There's no such thing as a slow news day, just journalists looking in the wrong place. Imagine how different history would have been if the evil plans of Mohammed Atta had hit the papers on 10 September 2001.
You can tell it's a slow news day when you pay good money for a newspaper which features any of the following:
- The Beaumont children
- Brett & Wendy Whiteley
- The Oz trials, and the otherwise irrelevant Richard Neville
- Lady Sonia McMahon and that dress she wore to the White House that time
- George Lazenby, who played James Bond once (this film is never on TV and is hard to get at video stores)
- The Voyager disaster
- John Lewthwaite
- The murder of a gay academic in Adelaide which seems to have been witnessed by half that town - had he been dispatched during the halftime entertainment at a Crows match or in a lull at an Adelaide Oval Pura Cup match it could not be any less of a mystery
- Germaine Greer and Robert Hughes, who used to live here once apparently
You have to worry about a people who regard gruesome death as a form of nostalgia.

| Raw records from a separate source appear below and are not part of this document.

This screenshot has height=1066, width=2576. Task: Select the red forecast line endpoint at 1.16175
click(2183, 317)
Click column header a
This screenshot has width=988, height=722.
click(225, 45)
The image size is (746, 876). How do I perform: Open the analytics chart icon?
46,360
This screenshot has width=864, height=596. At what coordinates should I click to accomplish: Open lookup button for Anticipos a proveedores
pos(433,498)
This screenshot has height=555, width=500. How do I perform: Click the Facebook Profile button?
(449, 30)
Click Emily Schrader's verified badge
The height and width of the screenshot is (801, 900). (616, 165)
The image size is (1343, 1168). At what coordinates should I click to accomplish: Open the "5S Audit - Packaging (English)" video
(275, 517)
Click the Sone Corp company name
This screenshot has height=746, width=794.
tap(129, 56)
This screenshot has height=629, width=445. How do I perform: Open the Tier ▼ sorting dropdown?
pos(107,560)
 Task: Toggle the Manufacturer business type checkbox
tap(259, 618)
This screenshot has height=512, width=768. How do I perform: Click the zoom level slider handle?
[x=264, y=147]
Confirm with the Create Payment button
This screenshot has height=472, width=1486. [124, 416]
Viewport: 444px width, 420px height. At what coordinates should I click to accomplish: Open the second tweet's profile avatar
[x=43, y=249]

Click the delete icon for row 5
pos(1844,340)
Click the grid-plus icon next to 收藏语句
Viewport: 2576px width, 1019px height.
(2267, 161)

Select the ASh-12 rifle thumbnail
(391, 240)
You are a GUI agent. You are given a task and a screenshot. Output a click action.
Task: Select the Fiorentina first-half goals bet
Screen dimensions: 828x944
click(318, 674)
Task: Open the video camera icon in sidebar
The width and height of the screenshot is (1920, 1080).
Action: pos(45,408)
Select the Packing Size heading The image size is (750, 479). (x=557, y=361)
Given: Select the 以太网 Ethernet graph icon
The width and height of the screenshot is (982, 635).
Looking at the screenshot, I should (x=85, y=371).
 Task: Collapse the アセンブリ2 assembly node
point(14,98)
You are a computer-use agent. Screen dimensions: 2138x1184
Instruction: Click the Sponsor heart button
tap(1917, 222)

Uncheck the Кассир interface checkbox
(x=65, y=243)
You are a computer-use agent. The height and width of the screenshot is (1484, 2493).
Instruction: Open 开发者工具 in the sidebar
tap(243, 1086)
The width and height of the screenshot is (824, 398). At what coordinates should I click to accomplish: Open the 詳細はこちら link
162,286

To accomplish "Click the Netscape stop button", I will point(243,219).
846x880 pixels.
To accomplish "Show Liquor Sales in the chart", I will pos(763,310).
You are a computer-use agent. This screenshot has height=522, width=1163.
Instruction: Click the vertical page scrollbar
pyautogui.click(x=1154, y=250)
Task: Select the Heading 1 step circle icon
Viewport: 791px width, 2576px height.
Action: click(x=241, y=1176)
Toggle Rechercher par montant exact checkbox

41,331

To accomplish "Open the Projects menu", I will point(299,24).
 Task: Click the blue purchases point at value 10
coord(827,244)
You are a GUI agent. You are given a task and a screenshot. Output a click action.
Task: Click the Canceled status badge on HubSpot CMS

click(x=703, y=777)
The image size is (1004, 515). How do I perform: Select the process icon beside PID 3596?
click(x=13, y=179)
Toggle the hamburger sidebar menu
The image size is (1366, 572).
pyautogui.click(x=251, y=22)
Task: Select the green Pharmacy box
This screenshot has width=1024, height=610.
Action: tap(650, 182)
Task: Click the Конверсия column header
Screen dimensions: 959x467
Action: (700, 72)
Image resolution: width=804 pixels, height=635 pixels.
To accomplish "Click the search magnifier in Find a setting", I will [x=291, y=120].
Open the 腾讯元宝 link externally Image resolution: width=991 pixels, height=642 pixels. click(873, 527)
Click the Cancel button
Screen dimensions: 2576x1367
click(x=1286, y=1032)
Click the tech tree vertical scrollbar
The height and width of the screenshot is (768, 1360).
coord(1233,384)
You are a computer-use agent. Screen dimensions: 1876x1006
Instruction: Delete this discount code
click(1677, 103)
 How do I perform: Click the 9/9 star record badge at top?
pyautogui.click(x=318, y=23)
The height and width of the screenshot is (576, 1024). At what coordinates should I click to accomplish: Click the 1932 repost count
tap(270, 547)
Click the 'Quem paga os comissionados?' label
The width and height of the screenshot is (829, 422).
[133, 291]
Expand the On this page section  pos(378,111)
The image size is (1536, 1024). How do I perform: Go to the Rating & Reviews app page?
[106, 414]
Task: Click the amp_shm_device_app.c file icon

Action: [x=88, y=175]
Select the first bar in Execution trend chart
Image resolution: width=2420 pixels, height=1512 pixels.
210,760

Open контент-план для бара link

There is new information to be uncovered in each of these I'm sure, but SND articles don't bother or falsely promise new information or even fresh thinking. The new angles suggested by the recent ABC program on Bogle/Chandler may justify warming over this old chestnut. Trashy tabloids will bring in a 'psychic' to revivify such stories: at least they're trying.
Why not run one of those long think pieces editors are too scared to run during more tumultuous times? Why not have a look at some issue that's been bugging you for ages? Why not tunnel behind some content provider who airily dismissed a seemingly sound line of enquiry with a simple "I reject that"? (Any journalist who drops a line of enquiry in response to this fatuous statement should be sacked and barred for ten years from writing anything more substantial than a coffee order). Only when the slow-boes running titanic media organisations realise there's no such thing as a slow news day will you see any sort of resurgence or value creeping (back) into the Australian media.